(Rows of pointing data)
————————

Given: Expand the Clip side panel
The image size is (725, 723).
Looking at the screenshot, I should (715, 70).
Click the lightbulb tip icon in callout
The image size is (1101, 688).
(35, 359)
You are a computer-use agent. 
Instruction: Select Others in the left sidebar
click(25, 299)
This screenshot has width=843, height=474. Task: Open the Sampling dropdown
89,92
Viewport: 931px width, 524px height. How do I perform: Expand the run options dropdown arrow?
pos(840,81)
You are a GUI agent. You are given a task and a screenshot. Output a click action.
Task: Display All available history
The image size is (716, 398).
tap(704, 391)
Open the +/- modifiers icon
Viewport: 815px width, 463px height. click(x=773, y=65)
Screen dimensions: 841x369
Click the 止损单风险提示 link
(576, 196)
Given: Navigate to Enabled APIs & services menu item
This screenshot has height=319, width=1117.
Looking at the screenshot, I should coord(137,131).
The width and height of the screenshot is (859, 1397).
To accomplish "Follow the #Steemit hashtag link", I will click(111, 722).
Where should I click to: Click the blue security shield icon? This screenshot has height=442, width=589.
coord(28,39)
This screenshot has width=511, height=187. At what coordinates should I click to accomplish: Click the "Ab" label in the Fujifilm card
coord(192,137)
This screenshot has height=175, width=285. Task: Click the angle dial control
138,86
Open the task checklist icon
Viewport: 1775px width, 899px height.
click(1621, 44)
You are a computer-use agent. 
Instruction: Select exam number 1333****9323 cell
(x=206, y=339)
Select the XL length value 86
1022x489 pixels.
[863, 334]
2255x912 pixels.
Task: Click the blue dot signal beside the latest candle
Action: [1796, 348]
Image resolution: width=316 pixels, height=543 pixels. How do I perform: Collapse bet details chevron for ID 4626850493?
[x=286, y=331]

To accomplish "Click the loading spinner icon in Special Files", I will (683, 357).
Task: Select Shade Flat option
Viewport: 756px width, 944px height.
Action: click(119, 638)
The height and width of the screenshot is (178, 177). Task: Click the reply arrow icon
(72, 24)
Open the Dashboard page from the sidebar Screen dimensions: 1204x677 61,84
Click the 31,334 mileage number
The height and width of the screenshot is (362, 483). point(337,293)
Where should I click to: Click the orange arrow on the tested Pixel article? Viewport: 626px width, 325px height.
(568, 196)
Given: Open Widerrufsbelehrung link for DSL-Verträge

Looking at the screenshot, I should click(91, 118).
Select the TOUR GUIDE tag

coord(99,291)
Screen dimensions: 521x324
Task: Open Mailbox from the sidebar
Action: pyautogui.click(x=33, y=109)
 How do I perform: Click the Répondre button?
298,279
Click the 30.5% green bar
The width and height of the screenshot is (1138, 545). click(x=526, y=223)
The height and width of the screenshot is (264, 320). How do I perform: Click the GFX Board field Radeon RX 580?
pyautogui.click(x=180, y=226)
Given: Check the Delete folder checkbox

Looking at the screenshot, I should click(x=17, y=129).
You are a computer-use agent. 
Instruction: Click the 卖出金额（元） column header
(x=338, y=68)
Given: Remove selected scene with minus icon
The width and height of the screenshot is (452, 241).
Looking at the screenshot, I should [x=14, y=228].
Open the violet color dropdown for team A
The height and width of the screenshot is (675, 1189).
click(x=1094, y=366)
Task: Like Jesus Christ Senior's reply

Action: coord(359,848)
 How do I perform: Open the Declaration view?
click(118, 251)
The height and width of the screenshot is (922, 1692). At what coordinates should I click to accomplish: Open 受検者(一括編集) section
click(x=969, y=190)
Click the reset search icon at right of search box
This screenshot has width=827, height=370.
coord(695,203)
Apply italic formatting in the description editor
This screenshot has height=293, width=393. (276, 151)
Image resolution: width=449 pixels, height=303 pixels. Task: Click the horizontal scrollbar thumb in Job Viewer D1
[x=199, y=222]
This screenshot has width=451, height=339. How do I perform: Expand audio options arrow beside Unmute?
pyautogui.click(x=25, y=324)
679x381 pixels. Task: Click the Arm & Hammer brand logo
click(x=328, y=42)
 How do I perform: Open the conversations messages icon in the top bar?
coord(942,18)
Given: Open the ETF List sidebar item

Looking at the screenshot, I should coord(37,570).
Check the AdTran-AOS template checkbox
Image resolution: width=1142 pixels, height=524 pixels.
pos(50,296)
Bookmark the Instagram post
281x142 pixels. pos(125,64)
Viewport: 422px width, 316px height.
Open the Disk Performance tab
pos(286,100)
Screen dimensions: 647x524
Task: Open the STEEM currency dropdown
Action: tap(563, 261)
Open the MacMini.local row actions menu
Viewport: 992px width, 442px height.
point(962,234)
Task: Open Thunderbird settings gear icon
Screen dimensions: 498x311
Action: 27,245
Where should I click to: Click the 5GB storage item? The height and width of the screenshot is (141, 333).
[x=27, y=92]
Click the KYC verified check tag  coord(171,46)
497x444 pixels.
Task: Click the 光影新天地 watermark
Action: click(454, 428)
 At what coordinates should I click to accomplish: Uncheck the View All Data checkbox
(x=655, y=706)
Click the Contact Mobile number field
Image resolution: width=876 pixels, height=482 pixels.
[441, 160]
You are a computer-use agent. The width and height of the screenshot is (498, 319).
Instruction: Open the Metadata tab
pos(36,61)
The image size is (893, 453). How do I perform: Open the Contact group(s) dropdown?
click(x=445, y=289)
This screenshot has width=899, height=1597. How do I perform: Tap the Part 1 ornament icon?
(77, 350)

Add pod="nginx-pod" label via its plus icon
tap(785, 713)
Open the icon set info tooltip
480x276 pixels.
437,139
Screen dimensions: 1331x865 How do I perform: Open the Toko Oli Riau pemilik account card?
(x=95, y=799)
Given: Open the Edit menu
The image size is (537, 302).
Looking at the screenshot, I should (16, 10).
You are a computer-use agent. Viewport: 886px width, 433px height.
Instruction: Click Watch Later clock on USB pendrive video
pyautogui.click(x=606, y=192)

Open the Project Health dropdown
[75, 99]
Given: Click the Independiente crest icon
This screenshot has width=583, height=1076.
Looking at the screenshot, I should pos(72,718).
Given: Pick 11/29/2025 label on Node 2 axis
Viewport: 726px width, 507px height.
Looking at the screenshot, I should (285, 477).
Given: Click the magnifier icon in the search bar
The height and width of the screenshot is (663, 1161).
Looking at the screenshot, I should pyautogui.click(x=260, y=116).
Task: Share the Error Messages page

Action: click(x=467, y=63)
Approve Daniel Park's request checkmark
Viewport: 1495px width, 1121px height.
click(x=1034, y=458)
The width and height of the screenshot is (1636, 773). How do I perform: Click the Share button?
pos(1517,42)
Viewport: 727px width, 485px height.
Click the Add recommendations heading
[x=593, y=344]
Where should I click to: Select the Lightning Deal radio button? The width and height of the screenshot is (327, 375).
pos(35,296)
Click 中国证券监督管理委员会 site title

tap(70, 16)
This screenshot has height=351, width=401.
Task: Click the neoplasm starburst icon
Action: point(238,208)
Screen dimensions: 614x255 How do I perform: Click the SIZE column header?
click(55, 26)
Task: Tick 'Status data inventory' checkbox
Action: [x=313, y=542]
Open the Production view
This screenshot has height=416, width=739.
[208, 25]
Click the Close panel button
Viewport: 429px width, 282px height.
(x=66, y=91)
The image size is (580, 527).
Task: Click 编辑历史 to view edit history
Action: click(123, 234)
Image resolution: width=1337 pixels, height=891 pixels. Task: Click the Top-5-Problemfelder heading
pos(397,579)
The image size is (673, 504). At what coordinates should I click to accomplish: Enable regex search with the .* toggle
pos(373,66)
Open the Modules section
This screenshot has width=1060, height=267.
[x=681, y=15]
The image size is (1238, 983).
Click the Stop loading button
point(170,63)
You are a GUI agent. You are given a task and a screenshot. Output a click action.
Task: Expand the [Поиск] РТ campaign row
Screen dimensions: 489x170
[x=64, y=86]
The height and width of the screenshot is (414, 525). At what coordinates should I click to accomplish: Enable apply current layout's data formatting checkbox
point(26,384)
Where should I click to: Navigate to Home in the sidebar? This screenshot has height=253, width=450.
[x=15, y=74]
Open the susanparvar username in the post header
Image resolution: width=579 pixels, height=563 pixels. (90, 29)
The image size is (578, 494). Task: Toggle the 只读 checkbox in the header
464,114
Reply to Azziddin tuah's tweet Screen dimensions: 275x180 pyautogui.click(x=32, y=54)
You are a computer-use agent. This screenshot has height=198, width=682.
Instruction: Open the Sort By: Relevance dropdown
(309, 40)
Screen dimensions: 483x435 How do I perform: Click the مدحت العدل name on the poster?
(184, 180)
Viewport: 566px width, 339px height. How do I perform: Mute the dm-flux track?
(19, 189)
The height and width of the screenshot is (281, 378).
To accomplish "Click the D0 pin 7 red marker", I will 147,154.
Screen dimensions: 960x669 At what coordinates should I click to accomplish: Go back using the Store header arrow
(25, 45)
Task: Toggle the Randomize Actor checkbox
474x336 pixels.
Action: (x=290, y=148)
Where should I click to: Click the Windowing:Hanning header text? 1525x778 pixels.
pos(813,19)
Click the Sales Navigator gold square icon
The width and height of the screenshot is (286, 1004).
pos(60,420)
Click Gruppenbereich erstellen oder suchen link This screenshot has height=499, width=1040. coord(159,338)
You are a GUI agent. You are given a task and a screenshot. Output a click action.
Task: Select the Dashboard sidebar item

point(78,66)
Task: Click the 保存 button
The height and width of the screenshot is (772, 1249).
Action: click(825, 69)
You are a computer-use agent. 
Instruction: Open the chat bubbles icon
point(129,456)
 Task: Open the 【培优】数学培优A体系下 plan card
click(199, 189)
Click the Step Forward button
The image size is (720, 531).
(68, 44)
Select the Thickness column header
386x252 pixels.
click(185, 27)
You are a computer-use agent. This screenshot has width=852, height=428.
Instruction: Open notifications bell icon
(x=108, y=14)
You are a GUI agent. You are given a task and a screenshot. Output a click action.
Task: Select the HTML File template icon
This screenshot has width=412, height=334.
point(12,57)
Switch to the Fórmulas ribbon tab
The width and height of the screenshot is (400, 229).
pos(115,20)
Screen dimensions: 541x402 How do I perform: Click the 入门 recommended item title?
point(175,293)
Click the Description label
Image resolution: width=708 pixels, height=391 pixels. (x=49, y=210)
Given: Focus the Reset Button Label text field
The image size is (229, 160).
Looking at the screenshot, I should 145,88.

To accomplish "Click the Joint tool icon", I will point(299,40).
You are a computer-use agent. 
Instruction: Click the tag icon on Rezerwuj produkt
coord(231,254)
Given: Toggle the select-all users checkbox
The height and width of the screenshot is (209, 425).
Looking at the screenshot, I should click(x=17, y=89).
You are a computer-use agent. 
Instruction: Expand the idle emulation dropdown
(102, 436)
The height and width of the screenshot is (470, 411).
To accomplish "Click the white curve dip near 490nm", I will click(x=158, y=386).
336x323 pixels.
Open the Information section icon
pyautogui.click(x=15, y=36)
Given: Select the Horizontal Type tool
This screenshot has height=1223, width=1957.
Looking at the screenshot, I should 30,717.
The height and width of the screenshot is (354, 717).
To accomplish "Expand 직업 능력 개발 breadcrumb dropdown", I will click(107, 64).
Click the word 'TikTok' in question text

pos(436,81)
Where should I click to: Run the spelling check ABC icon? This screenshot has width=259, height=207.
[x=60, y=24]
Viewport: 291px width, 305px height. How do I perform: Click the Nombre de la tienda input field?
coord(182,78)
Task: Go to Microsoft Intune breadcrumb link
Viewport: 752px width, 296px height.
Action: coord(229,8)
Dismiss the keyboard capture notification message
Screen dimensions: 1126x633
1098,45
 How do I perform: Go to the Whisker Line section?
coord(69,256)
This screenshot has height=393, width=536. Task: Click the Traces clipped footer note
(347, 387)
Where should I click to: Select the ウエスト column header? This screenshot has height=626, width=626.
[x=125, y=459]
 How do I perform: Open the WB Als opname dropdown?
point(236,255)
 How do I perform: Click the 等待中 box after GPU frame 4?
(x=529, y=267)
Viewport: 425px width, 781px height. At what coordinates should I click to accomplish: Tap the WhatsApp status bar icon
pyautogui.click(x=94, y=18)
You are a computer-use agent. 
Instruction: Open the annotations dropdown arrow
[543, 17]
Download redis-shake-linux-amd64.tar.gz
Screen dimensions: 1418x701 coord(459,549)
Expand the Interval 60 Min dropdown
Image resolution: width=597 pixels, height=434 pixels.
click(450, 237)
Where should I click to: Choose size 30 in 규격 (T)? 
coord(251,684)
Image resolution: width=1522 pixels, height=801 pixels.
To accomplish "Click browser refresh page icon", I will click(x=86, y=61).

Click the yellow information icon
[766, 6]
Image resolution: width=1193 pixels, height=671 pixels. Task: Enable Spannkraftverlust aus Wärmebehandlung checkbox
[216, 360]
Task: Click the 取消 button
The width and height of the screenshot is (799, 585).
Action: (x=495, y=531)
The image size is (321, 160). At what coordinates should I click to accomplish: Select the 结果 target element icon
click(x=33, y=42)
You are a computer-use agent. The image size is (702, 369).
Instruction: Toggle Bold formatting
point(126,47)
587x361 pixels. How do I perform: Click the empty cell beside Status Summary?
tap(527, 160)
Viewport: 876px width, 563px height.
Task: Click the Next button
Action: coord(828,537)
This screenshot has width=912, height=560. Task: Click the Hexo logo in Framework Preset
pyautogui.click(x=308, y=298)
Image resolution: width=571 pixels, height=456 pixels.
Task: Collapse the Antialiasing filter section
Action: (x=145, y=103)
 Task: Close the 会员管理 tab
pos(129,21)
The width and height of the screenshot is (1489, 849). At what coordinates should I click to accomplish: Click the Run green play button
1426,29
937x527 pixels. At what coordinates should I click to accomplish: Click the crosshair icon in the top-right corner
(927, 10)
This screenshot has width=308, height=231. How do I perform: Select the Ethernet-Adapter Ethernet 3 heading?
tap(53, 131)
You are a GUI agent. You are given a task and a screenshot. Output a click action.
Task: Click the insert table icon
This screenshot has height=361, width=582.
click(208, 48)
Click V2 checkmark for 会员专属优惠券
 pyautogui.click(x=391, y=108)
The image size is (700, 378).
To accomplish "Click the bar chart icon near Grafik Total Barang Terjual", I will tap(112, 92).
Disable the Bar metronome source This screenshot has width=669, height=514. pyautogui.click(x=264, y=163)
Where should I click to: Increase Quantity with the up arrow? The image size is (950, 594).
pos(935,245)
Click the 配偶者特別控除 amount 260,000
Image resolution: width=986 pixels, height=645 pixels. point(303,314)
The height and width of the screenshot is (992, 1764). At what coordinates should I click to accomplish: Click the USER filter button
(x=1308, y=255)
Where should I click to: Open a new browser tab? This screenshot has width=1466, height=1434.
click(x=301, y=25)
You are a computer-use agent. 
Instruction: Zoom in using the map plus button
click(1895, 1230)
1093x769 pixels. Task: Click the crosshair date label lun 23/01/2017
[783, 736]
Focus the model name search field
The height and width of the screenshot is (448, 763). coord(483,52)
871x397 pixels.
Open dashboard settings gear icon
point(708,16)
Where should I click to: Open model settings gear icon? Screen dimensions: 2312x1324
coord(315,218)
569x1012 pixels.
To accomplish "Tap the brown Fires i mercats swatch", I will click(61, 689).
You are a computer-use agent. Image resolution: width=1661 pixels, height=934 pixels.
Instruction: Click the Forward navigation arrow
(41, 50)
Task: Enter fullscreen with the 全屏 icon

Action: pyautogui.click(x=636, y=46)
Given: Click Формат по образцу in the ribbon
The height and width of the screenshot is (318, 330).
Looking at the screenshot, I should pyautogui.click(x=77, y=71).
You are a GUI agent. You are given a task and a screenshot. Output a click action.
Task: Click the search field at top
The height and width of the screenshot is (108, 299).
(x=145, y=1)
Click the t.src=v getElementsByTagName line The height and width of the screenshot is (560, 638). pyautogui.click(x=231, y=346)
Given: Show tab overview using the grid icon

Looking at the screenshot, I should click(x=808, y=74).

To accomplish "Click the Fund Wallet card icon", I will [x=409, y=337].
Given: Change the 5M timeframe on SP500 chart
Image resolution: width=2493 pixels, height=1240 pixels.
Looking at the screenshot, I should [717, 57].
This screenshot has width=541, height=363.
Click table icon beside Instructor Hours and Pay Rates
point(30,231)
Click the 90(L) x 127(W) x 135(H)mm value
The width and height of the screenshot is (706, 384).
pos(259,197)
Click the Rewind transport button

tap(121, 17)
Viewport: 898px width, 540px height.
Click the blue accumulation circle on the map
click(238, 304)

————————

Task instructions:
Copy the lines of the records verbatim, from the first line through the line that contains "will click(111, 722).", with both ends included.

Finished task:
Given: Expand the Clip side panel
The image size is (725, 723).
Looking at the screenshot, I should (715, 70).
Click the lightbulb tip icon in callout
The image size is (1101, 688).
(35, 359)
You are a computer-use agent. 
Instruction: Select Others in the left sidebar
click(25, 299)
This screenshot has width=843, height=474. Task: Open the Sampling dropdown
89,92
Viewport: 931px width, 524px height. How do I perform: Expand the run options dropdown arrow?
pos(840,81)
You are a GUI agent. You are given a task and a screenshot. Output a click action.
Task: Display All available history
The image size is (716, 398).
tap(704, 391)
Open the +/- modifiers icon
Viewport: 815px width, 463px height. click(x=773, y=65)
Screen dimensions: 841x369
Click the 止损单风险提示 link
(576, 196)
Given: Navigate to Enabled APIs & services menu item
This screenshot has height=319, width=1117.
Looking at the screenshot, I should coord(137,131).
The width and height of the screenshot is (859, 1397).
To accomplish "Follow the #Steemit hashtag link", I will click(111, 722).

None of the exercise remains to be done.